FortiGate Next Generation Firewall utilizes purpose-built security processors and threat intelligence security services from FortiGuard labs to deliver top-rated protection and high performance, including encrypted traffic.
This article explains why FortiOS DNS services respond with NOTIMP (Not Implemented) to DNS queries of type ANY (QTYPE=255) when the FortiGate is acting as a DNS server.
This behavior is intentional, in line with modern DNS best practices, and serves both security and performance goals.
Scope
FortiOS DNS applies to both IPv4 and IPv6 DNS queries.
Solution
What is a DNS ANY Query.
A DNS query of type ANY (QTYPE=255) asks for all record types (A, AAAA, MX, TXT, etc.) associated with a domain name. Though originally intended for diagnostics, ANY queries are now considered unreliable, deprecated, and often exploited in DNS amplification attacks.
FortiOS Behavior.
When FortiOS receives a DNS query of type ANY, it responds with the response code NOTIMP (RCODE 4), indicating that the query type is not implemented.

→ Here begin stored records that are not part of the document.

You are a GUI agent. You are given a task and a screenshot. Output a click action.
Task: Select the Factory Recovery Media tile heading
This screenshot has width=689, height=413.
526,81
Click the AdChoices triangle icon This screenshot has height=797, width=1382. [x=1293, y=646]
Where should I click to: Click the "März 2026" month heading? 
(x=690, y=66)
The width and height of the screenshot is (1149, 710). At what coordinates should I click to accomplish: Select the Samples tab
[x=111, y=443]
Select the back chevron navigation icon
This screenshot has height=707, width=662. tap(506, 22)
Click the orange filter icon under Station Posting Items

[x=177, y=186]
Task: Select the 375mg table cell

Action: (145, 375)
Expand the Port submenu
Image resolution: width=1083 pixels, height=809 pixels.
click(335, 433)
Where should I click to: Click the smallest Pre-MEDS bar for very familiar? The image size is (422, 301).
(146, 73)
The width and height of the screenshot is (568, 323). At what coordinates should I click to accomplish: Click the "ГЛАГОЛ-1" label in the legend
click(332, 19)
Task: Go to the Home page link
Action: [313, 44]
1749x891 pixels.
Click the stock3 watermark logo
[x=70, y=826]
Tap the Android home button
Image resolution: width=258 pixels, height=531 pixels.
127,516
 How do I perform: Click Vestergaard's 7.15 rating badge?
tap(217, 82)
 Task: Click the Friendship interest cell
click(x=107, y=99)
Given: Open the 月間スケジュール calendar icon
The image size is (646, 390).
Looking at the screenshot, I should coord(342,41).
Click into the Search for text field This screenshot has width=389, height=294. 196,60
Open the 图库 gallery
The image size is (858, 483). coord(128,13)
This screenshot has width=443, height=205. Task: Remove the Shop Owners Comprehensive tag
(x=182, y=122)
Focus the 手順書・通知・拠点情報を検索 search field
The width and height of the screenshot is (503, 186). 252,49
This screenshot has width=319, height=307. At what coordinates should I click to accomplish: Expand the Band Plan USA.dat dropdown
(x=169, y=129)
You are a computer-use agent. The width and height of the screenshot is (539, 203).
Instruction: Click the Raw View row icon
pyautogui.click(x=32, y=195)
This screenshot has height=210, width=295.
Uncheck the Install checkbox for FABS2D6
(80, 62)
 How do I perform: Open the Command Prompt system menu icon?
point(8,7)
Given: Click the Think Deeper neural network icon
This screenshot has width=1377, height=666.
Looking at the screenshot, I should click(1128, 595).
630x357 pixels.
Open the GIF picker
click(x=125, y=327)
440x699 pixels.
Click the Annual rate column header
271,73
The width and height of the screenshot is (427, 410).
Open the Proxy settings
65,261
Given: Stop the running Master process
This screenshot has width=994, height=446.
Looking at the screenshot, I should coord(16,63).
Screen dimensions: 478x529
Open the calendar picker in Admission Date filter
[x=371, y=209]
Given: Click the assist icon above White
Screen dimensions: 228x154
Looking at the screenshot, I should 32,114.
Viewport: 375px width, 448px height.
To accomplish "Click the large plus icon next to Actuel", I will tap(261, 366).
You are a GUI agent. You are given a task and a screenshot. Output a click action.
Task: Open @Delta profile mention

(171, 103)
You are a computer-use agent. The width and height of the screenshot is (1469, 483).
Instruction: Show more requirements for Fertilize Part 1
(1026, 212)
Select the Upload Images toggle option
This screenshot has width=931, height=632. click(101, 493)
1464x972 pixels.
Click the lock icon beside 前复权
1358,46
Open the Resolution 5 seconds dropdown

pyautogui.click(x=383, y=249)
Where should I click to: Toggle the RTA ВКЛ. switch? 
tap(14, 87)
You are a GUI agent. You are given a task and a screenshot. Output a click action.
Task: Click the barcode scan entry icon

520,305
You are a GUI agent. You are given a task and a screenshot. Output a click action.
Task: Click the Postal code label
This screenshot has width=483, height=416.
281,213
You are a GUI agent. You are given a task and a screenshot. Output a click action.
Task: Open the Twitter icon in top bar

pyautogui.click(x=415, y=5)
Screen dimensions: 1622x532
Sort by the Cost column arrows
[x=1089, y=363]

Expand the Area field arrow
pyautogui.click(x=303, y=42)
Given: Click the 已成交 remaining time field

FortiOS Respond with NOTIMP.
This behavior is intentional and aligns with:
RFC 8482: Recommends that servers return minimal or no data for ANY queries.
RFC 1035: defines the DNS protocol, includes ANY (type 255) as a valid query type, but does not require a resolver to respond to it.
DNS security best practices: ANY queries are often used for reconnaissance or as part of reflection/amplification attacks - RFC 5358.
Operational efficiency: Avoids unnecessary processing and large responses that provide no benefit in normal resolution.